▶ **DATA TO USE**:

# # # # #

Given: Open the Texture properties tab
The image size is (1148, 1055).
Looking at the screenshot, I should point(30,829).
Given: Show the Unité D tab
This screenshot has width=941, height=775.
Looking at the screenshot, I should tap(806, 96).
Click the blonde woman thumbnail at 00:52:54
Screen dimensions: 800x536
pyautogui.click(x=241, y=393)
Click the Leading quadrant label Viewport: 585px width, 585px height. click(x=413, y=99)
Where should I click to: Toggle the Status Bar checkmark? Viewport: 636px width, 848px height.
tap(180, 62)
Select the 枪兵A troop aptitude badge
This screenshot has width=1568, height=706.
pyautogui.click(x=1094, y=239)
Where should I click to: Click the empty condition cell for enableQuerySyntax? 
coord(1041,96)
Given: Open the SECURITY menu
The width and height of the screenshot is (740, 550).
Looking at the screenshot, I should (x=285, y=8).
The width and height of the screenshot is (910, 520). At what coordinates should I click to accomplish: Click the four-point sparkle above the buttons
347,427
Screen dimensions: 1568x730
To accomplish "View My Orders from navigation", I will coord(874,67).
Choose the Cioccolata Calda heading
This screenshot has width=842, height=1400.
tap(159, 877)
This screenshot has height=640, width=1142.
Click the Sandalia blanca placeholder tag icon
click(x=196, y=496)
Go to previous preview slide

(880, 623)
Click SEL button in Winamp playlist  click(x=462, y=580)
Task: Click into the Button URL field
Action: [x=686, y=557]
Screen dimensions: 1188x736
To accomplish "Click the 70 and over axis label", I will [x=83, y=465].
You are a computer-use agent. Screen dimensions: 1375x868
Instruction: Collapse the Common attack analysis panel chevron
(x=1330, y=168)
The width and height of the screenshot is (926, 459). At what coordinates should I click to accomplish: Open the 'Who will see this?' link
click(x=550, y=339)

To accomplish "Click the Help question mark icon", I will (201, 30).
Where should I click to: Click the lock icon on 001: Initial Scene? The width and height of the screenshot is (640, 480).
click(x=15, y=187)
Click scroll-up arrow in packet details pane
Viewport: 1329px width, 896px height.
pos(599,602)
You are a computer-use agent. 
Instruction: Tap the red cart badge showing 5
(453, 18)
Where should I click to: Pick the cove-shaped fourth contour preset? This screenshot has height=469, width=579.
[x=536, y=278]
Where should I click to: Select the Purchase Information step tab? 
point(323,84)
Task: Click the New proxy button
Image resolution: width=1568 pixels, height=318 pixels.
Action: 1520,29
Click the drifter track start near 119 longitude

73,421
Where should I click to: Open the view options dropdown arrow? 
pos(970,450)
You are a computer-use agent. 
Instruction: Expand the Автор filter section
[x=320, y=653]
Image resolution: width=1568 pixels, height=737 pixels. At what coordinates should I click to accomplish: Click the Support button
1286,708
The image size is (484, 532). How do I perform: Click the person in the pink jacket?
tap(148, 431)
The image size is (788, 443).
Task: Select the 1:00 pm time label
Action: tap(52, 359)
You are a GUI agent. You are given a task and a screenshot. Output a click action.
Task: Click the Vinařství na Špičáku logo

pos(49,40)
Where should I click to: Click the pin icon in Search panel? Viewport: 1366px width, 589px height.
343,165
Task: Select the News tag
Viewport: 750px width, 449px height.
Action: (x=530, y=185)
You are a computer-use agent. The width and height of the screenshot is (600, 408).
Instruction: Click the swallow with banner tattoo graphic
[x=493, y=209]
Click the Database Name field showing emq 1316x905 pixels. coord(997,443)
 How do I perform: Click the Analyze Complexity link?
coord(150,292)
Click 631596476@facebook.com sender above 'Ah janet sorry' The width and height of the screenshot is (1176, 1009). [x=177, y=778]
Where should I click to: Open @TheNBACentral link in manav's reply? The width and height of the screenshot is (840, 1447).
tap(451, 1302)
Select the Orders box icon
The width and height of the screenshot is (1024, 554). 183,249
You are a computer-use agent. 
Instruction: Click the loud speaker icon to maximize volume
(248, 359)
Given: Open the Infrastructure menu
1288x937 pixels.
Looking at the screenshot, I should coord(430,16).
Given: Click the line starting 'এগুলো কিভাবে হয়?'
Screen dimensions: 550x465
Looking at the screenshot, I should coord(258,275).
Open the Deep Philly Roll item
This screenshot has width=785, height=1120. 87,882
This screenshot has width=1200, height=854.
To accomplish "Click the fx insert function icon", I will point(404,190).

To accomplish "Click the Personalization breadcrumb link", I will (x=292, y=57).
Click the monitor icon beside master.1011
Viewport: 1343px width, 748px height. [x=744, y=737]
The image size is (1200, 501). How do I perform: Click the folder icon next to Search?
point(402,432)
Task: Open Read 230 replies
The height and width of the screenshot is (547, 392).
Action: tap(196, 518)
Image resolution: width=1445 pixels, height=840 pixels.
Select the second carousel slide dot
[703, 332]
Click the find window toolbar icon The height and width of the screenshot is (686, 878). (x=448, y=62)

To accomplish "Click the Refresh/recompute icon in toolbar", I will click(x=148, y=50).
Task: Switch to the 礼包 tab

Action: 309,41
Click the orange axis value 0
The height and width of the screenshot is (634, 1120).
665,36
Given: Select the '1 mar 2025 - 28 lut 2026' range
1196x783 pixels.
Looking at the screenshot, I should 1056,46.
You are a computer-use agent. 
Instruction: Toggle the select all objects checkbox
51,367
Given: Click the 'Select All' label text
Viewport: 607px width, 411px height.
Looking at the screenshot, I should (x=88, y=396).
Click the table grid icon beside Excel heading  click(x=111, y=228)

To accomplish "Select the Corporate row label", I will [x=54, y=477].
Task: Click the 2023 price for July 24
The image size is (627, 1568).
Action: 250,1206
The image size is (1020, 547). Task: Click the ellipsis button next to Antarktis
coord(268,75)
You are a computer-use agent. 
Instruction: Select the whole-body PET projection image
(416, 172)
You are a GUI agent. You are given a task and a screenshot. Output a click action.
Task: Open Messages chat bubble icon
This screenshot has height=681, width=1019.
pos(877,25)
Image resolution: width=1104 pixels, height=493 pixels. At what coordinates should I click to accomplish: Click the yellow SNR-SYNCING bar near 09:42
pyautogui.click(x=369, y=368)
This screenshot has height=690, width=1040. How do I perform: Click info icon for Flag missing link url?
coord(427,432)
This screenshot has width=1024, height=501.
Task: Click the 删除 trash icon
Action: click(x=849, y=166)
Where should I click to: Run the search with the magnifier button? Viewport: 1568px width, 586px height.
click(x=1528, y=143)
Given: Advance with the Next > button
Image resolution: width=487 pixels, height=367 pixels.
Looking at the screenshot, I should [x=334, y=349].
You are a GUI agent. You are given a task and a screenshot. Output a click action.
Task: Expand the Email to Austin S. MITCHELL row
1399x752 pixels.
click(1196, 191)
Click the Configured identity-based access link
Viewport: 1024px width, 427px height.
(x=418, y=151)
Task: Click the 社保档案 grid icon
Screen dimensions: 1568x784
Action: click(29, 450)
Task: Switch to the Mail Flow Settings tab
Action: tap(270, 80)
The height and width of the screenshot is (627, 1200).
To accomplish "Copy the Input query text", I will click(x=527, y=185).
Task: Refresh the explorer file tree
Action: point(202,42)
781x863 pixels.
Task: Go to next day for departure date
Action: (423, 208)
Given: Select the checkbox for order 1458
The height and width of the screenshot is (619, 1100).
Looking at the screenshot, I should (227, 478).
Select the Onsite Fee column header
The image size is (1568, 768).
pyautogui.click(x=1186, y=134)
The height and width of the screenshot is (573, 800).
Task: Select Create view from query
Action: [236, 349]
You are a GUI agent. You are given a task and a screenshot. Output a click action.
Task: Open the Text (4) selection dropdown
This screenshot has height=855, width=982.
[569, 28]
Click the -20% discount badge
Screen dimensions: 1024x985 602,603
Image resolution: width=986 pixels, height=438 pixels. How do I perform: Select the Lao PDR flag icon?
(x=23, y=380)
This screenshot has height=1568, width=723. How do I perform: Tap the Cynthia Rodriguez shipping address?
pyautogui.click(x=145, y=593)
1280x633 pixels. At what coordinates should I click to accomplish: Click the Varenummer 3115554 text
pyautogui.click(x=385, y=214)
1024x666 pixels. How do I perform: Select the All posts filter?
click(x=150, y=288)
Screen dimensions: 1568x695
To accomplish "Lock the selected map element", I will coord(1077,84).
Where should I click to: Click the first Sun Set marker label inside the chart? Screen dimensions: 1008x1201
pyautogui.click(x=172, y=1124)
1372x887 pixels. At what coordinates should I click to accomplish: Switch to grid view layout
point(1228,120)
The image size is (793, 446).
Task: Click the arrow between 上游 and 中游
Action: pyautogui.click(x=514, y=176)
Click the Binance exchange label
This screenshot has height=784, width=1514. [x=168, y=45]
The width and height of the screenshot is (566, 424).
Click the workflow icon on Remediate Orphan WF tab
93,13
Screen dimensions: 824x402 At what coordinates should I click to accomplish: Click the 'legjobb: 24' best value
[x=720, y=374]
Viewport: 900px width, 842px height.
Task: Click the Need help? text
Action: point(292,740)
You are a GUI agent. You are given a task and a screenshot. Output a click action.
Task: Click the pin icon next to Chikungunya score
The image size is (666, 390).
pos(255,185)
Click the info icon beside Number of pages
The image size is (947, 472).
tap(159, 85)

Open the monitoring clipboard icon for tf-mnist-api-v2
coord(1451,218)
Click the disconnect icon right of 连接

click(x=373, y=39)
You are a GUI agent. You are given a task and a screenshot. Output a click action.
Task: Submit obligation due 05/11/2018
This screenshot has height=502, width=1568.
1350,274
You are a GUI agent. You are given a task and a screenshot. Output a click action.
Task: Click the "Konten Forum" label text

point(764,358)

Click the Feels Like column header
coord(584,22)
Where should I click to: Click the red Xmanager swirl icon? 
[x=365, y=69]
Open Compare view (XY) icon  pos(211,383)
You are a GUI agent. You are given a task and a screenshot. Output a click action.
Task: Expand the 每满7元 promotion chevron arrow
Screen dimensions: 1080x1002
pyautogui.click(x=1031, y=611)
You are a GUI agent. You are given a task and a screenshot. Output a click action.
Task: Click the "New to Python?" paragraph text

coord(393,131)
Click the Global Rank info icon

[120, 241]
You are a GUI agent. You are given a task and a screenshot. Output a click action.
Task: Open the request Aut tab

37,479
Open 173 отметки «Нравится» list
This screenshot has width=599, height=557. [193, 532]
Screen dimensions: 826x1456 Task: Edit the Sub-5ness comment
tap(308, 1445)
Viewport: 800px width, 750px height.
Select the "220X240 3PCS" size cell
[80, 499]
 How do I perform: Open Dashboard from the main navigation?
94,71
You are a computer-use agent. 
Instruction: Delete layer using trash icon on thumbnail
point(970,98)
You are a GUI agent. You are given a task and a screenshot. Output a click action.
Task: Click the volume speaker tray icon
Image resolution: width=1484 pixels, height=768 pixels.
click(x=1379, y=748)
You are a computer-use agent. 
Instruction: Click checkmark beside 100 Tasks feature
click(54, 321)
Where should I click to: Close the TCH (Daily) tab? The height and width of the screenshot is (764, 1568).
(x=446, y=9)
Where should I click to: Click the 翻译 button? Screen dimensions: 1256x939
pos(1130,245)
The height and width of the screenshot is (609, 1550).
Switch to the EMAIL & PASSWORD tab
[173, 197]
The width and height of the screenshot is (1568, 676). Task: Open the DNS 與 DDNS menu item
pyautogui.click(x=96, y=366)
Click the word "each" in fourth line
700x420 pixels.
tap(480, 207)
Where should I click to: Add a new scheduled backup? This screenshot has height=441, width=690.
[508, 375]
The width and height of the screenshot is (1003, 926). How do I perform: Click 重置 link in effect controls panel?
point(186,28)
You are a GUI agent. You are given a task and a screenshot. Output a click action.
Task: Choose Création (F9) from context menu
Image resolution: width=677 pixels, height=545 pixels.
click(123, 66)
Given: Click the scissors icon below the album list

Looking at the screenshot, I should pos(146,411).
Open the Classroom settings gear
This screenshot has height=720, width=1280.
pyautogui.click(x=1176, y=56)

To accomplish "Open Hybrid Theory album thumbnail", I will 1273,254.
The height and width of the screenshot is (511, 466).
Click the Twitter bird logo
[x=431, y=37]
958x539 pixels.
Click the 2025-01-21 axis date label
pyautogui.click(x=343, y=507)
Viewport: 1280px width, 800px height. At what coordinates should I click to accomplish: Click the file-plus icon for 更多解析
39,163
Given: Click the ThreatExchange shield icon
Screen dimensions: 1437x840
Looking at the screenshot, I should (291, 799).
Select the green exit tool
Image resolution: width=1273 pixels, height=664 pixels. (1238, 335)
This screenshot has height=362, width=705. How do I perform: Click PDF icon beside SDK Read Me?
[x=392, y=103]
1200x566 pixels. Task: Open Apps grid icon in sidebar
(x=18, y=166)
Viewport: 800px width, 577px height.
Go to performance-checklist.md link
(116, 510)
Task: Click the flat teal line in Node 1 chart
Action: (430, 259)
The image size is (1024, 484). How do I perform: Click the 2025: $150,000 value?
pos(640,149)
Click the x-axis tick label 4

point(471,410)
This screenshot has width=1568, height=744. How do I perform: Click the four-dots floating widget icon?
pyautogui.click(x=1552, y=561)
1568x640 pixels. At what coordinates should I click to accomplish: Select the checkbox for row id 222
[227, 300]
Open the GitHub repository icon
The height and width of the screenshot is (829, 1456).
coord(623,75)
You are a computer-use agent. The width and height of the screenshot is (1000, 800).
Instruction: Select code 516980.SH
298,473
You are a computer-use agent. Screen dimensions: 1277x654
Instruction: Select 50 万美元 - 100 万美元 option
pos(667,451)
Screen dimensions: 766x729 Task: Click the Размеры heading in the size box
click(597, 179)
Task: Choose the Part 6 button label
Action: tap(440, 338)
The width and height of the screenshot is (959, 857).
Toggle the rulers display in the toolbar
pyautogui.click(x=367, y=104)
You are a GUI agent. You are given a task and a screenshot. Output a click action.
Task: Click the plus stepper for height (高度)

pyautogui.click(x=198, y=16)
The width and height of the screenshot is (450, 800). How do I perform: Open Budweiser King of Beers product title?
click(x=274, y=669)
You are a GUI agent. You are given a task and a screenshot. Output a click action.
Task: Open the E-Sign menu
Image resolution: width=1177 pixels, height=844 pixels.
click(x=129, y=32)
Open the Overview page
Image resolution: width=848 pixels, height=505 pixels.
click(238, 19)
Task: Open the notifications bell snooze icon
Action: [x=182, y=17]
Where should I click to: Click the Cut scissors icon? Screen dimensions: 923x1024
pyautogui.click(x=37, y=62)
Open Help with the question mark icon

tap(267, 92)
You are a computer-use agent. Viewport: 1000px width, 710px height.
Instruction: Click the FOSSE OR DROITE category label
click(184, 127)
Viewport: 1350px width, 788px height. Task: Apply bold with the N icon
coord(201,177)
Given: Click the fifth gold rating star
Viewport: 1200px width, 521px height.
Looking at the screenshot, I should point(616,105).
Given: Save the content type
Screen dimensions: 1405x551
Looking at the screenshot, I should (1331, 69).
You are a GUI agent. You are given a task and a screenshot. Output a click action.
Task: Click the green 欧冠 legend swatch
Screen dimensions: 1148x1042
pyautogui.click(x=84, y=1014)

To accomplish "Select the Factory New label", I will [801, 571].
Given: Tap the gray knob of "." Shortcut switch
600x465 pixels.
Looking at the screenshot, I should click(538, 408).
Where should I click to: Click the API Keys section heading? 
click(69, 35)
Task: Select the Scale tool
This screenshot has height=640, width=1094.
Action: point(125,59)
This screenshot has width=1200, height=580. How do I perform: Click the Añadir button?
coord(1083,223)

# # # # #

▶ **REQUIRED ACTION**: The reply should consist solely of the lines above from the one that has "Where should I click to: Toggle" through the one that has "Given: Open the SECURITY menu", reproduced exactly.

▶ **WRITTEN SOLUTION**:
Where should I click to: Toggle the Status Bar checkmark? Viewport: 636px width, 848px height.
tap(180, 62)
Select the 枪兵A troop aptitude badge
This screenshot has width=1568, height=706.
pyautogui.click(x=1094, y=239)
Where should I click to: Click the empty condition cell for enableQuerySyntax? 
coord(1041,96)
Given: Open the SECURITY menu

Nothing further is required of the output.